Margherita Vicario: In Italien bin ich dank meiner Musikkarriere ein bekannter Name. Das hat natürlich auch dem Film geholfen, weil „Gloria!“ weniger als Regiedebüt rezipiert wurde, sondern als ein Film von Margherita Vicario, populäre Sängerin. Natürlich hat nicht jeder den Film geliebt – wann ist das jemals so!? Aber ich denke, insgesamt war man positiv überrascht, wie gut und eigen der Film ist. Es war mir aber auch betont wichtig, einen Film zu machen, der das Publikum abholt, in dem man sich verlieren kann. Er soll das Publikum bewegen. Und ich denke, wenn das gelingt, dann offenbart „Gloria!“ Tiefen, die weit über sein Unterhaltungspotenzial hinausgehen. Wenn er einen nicht berührt… Tja, dann halt nicht. Nicht schlimm.

Haben Sie den Eindruck, dass sich etwas in der italienischen Filmbranche tut, gerade was Filmemacherinnen anbetrifft, von Alice Rohrwacher über Paola Cortellesi hin zu ihnen… 

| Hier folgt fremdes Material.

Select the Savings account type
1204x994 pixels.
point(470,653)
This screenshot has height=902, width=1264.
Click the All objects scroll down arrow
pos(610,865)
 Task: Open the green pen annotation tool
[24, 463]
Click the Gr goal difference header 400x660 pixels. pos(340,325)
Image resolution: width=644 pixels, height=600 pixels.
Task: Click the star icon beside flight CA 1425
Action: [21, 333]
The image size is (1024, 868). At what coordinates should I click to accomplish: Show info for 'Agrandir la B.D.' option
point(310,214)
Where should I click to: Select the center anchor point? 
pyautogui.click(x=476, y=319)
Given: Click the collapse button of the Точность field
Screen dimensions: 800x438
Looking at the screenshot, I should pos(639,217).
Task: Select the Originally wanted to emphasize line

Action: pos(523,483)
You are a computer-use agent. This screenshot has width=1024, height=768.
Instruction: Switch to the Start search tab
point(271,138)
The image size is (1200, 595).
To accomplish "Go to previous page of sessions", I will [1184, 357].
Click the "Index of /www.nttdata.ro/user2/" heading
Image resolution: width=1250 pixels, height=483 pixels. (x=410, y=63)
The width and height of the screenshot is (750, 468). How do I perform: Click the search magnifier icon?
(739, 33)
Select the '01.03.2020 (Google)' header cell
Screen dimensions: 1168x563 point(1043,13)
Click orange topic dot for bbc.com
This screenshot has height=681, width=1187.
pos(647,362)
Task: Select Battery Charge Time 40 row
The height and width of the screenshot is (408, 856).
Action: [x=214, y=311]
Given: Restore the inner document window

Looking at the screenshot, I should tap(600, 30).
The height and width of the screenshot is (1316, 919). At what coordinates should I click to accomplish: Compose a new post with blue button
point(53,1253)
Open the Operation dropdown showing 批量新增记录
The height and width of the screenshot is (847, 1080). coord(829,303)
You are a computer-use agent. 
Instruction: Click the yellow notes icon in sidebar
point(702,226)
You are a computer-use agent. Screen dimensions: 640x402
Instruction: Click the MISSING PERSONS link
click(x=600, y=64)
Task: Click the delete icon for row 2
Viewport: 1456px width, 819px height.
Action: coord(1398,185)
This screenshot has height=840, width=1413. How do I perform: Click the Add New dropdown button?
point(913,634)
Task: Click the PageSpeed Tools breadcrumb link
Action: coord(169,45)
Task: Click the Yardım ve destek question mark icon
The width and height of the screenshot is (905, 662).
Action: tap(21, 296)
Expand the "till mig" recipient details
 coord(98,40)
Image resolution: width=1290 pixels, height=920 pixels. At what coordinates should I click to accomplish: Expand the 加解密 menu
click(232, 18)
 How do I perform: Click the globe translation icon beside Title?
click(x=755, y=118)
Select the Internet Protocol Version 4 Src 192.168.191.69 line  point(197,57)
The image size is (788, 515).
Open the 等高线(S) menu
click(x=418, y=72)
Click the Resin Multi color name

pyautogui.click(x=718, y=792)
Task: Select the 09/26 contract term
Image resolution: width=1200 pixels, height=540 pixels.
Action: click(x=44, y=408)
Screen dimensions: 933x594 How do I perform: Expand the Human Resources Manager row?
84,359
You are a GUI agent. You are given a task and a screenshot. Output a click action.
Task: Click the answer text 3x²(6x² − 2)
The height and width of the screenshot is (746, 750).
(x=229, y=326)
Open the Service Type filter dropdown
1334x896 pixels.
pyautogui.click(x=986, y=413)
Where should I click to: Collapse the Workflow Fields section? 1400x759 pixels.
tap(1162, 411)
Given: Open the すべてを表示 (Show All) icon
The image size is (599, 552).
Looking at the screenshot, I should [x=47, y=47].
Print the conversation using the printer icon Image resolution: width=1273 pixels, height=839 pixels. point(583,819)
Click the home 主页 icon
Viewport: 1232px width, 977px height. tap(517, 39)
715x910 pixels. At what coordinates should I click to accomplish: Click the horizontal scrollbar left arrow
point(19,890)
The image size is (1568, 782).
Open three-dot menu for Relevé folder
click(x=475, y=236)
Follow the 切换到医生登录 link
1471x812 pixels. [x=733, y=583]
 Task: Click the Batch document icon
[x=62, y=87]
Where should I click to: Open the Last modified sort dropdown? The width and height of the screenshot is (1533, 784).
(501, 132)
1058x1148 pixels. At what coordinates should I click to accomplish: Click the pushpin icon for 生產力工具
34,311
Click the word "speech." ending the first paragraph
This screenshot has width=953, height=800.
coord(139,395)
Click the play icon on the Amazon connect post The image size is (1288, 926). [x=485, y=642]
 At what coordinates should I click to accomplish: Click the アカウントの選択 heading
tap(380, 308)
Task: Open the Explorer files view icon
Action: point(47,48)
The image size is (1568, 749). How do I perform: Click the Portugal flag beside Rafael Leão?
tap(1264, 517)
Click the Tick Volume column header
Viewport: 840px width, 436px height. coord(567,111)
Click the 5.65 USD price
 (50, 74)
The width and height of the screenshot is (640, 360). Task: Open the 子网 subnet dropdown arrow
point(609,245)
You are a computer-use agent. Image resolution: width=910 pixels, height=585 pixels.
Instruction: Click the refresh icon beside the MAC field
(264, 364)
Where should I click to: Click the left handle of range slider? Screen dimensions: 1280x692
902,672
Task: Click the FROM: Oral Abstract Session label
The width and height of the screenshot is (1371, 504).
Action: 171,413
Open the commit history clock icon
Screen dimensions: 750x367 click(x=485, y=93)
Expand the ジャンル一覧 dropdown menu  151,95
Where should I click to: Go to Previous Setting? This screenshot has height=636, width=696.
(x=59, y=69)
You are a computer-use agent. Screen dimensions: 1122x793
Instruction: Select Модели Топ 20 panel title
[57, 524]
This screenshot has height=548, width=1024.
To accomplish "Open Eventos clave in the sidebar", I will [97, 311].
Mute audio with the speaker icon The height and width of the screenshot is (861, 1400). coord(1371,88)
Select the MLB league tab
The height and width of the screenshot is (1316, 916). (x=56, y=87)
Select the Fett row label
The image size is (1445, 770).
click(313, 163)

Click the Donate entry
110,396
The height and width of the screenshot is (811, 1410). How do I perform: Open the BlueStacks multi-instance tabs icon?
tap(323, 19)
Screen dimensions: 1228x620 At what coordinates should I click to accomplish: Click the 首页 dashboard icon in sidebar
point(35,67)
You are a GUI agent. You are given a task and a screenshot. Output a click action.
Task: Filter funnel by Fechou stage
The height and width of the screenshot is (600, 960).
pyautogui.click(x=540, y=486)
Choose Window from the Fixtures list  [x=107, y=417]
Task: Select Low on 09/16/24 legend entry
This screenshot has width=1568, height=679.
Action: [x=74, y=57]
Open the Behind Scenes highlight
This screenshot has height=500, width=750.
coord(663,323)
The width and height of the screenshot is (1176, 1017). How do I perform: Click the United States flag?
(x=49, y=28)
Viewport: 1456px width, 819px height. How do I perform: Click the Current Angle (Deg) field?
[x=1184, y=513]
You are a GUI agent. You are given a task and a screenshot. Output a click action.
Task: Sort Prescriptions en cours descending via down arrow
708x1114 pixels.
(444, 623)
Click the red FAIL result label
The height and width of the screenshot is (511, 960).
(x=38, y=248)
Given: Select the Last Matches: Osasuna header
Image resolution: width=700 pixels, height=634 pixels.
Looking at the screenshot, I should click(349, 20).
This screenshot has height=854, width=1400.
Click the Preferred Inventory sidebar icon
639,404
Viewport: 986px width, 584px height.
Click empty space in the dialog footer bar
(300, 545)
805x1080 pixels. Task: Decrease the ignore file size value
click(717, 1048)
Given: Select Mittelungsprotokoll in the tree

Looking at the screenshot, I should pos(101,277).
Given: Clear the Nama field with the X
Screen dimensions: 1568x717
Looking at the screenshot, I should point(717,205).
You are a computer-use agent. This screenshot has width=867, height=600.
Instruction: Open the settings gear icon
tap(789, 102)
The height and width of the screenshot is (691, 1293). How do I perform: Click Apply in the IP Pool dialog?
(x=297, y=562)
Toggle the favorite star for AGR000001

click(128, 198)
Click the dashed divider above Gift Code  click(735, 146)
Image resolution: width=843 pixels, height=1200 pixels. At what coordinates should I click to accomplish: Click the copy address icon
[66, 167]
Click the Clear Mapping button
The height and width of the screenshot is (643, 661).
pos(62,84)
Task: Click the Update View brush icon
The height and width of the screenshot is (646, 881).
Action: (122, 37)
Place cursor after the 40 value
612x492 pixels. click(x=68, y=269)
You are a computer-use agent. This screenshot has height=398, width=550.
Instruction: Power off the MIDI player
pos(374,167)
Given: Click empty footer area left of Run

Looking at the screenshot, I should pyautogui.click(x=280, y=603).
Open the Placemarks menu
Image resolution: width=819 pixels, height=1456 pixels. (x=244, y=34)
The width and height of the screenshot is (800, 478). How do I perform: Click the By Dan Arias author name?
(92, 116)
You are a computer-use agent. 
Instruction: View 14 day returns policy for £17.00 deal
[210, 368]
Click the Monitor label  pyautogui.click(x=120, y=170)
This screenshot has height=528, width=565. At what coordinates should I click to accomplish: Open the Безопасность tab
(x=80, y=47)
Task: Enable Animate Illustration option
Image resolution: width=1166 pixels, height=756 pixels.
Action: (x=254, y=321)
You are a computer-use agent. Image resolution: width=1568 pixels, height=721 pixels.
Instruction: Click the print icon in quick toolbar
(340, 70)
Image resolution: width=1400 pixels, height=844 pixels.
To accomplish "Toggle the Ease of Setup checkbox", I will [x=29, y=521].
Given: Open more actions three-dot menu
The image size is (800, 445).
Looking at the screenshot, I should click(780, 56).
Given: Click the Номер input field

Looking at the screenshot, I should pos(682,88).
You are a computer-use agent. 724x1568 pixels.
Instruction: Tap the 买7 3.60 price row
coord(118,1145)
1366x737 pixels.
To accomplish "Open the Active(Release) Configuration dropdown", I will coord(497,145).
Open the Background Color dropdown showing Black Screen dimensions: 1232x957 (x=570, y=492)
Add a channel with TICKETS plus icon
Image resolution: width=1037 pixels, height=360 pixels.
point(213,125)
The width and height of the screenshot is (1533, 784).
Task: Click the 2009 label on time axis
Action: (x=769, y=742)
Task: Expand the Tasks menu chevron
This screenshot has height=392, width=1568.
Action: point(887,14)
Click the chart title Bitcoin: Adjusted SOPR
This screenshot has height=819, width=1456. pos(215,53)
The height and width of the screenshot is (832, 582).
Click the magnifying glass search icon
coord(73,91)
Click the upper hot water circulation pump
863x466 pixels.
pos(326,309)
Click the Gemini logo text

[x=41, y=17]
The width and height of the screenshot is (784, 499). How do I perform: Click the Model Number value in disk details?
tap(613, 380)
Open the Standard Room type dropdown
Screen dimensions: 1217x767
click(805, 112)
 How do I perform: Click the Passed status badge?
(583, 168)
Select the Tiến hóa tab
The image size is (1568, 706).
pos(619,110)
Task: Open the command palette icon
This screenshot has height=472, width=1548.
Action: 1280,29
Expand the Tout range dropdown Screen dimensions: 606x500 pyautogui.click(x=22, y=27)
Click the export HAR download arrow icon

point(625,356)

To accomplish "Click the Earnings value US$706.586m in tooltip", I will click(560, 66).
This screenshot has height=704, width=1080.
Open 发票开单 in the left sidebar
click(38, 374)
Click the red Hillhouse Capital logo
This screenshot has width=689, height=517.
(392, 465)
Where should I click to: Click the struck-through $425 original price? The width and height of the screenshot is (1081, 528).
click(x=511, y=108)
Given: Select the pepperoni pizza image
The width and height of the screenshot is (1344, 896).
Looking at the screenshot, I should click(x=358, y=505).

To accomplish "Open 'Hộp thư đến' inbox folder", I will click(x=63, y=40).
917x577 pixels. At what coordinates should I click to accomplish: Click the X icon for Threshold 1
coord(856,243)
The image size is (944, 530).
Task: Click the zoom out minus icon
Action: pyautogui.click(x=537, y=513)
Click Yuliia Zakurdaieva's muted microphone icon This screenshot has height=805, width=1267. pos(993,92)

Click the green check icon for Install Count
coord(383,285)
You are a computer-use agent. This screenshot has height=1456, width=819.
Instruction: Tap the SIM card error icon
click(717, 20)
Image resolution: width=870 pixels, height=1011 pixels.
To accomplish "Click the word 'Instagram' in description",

Margherita Vicario: Ich weiß nicht, ob ich mir da ein Urteil anmaßen kann. Ich unternehme ja gerade erst meine ersten Gehversuche und versuche herauszufinden, wer ich wirklich bin als Filmemacherin. Aber ich denke, dass ich großes Glück habe, diese Gehversuche zur jetzigen Zeit unternehmen zu können. Mein Eindruck ist, dass der Moment der richtige ist und wir die Gelegenheit beim Schopf ergreifen müssen. Jetzt können wir endlich unsere Geschichten erzählen. Manche sehen es als Trend und als Mode, aber ich denke, es kann uns gelingen, diese Entwicklung zu verfestigen. Wandel liegt in der Luft, auch in Italien. Ich bin bereit. Und ich kann nur sagen: Wir brauchen nichts dringender als weibliche Stimmen, weibliche Geschichtenerzählerinnen, weibliche Filmemacherinnen. 

Das Gespräch führte Thomas Schultze.